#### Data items
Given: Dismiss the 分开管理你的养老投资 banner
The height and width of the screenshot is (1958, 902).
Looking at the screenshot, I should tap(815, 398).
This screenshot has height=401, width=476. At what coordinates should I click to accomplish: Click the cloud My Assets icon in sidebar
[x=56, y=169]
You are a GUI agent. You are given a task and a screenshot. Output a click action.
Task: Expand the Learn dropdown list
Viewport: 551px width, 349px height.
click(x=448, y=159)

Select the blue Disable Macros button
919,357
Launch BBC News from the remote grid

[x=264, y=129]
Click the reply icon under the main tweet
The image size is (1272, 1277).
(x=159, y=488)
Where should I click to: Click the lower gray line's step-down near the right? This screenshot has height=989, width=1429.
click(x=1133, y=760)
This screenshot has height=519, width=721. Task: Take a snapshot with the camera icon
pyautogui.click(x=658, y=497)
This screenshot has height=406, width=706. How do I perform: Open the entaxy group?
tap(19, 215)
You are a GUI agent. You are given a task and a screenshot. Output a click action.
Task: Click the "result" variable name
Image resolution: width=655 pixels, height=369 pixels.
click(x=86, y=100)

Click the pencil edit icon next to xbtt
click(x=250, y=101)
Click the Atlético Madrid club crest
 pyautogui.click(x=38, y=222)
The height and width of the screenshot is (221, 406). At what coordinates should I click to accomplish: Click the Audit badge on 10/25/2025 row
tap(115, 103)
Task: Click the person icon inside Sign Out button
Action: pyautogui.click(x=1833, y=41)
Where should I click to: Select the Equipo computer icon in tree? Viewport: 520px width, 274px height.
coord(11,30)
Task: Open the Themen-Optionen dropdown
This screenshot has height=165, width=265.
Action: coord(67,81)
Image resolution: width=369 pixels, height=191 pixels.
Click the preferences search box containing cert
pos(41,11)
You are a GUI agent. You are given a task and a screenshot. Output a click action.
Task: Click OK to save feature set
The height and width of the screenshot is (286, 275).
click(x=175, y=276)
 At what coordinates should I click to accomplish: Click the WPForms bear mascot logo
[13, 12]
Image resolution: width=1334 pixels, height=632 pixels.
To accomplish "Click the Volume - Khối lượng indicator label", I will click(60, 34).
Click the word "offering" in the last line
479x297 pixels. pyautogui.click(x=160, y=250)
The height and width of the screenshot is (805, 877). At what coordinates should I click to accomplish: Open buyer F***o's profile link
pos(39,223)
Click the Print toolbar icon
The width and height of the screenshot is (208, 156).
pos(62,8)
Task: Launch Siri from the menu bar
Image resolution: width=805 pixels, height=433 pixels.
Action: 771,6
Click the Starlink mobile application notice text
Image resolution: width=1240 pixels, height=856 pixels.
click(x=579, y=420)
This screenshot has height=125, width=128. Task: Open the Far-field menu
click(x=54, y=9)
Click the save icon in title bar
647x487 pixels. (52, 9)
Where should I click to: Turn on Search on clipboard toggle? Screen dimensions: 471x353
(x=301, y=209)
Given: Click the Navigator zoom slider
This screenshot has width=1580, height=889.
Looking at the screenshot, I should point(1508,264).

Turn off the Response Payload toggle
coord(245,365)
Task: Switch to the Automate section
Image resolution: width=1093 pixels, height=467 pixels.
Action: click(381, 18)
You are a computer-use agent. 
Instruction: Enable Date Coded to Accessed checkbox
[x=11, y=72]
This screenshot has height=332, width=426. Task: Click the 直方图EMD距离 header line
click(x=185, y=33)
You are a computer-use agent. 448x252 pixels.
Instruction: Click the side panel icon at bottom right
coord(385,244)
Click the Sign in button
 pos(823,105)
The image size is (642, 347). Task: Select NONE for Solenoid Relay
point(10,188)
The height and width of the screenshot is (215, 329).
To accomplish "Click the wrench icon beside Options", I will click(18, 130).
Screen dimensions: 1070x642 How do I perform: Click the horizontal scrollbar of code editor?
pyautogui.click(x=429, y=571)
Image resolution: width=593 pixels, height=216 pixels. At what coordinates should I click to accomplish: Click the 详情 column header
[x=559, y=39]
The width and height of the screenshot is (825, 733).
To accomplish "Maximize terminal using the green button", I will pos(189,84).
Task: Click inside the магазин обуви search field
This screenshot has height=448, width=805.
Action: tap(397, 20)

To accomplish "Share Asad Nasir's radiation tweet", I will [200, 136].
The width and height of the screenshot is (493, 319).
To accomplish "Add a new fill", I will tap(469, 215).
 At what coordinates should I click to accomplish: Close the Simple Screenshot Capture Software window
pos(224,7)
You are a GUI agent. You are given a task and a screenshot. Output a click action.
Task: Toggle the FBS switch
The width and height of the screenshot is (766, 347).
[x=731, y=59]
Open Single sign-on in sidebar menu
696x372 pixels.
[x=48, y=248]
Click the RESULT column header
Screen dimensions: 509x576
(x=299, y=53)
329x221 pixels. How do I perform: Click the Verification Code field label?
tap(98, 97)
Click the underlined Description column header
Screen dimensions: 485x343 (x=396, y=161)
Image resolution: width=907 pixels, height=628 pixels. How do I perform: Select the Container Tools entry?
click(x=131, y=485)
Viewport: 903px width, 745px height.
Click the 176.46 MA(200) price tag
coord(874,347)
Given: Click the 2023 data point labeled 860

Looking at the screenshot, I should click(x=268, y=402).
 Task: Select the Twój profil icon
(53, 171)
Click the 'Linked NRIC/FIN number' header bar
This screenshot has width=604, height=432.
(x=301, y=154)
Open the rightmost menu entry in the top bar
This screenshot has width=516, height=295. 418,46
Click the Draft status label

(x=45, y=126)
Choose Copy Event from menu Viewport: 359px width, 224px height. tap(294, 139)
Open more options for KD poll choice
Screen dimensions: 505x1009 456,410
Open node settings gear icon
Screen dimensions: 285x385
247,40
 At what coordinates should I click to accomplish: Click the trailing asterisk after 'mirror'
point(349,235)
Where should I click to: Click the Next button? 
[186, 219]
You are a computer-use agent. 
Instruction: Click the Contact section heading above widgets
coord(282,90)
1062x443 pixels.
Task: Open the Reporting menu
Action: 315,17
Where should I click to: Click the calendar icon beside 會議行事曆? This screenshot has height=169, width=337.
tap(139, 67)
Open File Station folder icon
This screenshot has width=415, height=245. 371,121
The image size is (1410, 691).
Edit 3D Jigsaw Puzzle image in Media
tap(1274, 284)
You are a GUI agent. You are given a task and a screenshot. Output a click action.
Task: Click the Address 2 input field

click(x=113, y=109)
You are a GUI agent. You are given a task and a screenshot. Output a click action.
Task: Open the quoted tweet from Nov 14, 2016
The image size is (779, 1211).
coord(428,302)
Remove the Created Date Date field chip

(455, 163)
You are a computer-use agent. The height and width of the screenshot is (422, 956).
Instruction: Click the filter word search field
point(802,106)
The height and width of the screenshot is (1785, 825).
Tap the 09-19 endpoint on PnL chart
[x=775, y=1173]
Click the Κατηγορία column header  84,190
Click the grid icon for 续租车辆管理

#### The problem
Scan the records above and report every line with the string "dropdown".

#### Answer box
Task: Expand the Learn dropdown list
Task: Open the Themen-Optionen dropdown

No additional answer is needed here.